_Text block_
◆ ◆ ◆ ◆ ◆
Nigeria-Netherlands Collaborative Seed Programme

In April of 2021, the Collaborative Seed Programme - a collaboration between Dutch and Nigerian seed sector partners – has been launched. Marja Thijssen, senior advisor seed systems at Wageningen University & Research, and Chinedu Agbara, programme manager on the Nigerian side, provide insight in the objectives.

The Collaborative Seed Programme (CSP) brings together Dutch and Nigerian seed sector stakeholders with the aim to enhance the performance of the Nigerian seed sector. The CSP is one of the programmes under the umbrella of the Nigeria-Netherlands Seed Partnership. This partnership is part of the overall partnership platform SeedNL. 

Marja Thijssen, senior seed sector advisor at Wageningen University & Research, has been at the forefront of many of the current integrated seed sector programmes in Africa. Thijssen: ‘Many smallholder farmers in African countries face low crop yields due to the use of poor quality seed or even ‘fake seed’. We have been working with local farmers, research institutes, companies, NGOs and governments to transform seed sectors. For Nigeria, a national seed roadmap was drafted to prioritize challenges and start up innovation pathways which give the national seed sector a boost. We’re very happy to be collaborating on this programme with Dutch and Nigerian partners that are ready to make a change.’ 

The activities within the CSP complement other Dutch funded private sector development, knowledge and research activities, like the impact cluster Seeds 4 Change (S4C), and the associated Knowledge 2 Knowledge project (K2K) in Kano State, and the SDGP project of East-West Seeds (EWS).
◆ ◆ ◆ ◆ ◆
Records in a dataset
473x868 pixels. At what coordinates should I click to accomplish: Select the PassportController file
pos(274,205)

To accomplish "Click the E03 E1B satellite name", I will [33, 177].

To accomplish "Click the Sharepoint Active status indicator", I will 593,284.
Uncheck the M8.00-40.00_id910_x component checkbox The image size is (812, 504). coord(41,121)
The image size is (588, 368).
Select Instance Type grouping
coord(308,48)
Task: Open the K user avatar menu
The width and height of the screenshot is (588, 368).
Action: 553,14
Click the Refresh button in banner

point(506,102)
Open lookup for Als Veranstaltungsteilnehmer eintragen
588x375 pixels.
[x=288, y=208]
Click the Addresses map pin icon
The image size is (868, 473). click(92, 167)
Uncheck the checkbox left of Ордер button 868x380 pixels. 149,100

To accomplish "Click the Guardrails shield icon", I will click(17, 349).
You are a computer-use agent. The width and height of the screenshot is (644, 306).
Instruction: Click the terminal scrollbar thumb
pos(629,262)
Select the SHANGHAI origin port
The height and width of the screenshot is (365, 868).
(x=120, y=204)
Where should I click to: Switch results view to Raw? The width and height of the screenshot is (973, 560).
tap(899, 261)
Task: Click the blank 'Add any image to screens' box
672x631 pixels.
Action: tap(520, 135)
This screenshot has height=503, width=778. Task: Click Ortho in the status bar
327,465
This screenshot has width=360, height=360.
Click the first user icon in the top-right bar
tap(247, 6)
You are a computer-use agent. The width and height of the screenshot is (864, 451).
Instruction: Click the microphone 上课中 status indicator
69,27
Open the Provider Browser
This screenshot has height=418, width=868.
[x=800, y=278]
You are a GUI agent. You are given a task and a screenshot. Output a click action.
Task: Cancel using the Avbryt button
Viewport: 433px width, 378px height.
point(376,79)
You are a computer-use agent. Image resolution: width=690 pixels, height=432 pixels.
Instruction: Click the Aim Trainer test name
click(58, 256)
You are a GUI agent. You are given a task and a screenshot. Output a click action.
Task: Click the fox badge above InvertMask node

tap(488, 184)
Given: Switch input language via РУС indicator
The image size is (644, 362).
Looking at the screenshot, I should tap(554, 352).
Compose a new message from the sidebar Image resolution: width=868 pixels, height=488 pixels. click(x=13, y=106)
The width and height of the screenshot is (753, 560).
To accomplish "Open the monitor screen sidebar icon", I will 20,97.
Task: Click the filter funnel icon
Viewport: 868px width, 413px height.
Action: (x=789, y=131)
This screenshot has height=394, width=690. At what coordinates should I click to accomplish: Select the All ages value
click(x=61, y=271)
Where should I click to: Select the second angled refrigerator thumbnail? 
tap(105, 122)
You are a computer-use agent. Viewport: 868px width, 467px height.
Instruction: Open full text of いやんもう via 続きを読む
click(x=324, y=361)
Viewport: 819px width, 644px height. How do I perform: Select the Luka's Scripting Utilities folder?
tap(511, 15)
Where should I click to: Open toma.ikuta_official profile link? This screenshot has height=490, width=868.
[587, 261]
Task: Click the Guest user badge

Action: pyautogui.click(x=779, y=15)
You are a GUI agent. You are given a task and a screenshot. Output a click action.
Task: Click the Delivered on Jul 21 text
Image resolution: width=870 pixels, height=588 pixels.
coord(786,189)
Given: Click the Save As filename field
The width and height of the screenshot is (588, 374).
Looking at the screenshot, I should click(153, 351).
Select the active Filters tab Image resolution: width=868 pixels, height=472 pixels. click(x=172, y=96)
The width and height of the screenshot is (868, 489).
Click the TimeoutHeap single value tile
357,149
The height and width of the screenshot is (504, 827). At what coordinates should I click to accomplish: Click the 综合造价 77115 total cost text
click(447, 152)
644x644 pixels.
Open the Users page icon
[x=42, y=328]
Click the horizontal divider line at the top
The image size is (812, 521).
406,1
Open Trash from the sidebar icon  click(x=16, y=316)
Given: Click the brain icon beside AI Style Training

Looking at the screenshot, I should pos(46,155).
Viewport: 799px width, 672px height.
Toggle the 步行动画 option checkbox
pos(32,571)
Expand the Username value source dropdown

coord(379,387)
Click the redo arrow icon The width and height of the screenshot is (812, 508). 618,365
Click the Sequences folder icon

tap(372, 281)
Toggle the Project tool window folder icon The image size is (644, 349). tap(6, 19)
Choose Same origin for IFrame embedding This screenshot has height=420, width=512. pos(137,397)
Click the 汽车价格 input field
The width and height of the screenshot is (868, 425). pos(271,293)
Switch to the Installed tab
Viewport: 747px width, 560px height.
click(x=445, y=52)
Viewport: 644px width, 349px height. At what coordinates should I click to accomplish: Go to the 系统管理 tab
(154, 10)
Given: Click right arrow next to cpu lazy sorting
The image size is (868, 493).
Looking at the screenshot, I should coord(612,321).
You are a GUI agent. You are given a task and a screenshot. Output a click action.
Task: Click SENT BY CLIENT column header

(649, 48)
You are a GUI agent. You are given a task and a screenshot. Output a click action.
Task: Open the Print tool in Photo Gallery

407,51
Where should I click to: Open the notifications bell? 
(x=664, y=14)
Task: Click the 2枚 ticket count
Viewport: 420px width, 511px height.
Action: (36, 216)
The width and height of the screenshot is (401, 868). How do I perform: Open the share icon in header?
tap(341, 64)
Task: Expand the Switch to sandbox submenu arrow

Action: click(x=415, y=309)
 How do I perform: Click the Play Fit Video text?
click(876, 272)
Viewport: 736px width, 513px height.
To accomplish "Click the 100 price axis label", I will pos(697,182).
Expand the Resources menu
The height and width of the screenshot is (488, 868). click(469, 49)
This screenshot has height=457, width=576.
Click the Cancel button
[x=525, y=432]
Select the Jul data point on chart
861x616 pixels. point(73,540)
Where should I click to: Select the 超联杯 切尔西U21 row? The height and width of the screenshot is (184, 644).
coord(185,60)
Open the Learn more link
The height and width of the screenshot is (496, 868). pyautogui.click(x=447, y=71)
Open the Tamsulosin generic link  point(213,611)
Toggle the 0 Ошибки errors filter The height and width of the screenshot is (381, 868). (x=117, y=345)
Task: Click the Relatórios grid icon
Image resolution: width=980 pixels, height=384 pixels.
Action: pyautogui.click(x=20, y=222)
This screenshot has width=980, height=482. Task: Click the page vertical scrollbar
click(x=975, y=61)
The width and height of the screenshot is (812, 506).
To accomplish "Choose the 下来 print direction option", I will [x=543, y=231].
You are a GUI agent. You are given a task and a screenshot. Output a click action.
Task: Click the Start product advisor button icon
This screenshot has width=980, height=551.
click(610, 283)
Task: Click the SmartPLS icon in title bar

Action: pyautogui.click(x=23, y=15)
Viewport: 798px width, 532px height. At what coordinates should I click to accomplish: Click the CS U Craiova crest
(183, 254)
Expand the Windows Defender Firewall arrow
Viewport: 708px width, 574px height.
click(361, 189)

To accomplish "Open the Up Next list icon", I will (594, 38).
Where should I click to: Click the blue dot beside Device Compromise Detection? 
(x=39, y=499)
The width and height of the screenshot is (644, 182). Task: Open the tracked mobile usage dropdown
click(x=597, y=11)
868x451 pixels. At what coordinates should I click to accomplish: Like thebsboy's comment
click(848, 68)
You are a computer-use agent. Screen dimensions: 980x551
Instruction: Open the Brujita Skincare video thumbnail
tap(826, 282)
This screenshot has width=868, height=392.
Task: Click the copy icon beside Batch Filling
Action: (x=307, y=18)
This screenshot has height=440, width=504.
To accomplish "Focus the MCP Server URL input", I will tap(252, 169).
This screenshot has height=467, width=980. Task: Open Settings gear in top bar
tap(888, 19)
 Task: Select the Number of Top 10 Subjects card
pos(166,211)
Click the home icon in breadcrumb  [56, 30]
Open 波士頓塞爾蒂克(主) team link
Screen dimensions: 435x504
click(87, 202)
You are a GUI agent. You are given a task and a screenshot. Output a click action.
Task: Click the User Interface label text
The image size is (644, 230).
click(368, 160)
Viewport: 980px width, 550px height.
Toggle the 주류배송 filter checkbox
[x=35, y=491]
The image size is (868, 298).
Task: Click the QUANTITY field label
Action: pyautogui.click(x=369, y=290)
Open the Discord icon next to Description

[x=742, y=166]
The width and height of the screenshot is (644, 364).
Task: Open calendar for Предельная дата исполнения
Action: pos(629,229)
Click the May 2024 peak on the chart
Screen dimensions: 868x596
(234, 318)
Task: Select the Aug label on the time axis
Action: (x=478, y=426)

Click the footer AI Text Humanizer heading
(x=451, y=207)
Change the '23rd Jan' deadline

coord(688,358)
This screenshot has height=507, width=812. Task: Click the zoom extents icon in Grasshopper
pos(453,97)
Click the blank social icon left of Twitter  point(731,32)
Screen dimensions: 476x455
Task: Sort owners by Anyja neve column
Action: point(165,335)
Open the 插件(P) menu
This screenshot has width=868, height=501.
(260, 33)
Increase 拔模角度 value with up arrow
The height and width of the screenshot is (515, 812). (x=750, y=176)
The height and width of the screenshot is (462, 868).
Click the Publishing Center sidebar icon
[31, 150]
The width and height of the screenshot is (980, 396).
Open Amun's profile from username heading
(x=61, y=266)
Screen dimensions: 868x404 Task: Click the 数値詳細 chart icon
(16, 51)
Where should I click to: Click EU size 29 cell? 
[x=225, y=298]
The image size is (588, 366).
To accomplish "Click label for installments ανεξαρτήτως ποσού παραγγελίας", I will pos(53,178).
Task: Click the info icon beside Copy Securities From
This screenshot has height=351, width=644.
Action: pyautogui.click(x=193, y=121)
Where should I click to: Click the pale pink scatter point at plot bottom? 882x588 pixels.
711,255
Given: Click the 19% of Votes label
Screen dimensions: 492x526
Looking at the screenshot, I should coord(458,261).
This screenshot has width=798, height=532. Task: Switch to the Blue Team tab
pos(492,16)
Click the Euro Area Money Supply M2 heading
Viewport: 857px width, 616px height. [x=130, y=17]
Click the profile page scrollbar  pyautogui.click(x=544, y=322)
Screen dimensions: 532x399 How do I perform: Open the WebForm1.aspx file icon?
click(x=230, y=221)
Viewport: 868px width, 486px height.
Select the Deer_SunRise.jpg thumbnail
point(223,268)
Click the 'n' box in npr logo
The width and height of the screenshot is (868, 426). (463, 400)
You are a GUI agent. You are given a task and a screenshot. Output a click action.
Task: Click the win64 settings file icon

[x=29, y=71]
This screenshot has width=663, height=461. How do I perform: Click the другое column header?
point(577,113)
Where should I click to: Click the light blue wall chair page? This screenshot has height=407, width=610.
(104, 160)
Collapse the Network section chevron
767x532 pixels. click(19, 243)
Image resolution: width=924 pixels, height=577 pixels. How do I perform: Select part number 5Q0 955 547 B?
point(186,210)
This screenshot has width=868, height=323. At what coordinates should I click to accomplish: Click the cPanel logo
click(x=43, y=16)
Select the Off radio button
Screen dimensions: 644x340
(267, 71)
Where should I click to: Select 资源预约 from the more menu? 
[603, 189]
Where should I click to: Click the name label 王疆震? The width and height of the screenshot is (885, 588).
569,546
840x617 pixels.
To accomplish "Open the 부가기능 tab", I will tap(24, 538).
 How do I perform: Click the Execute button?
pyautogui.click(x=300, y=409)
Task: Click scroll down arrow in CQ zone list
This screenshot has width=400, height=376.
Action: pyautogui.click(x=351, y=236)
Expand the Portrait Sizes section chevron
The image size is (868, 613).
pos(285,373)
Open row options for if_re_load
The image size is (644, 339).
◆ ◆ ◆ ◆ ◆
_Set of tasks_
- A) According to Marja Thijssen in the seed programme article, which groups has her team been working with to transform seed sectors? List every one she names.
- B) Carry the article on the Nigeria-Netherlands Collaborative Seed Programme forward from its final sentence.

_Answers by task_
- A) local farmers, research institutes, companies, NGOs, governments

- B)
Nigeria’s seed sector

Chinedu Agbara from Sahel consulting, works as a programme manager for the CSP. Agbara:

‘We’re very enthusiastic about the Dutch-Nigerian partnership and the Collaborative Seed Programme - as it really brings systems thinking into our work. Wageningen University & Research is an interesting partner for us, given their extensive experience in seed sector projects in emerging economies, and vast experience with what has and hasn’t worked in other parts of Africa.’ Agbara coordinates efforts on the Nigerian side, where many different parties – ranging from  governments, government institutions, private sector organisations and knowledge institutes, are involved.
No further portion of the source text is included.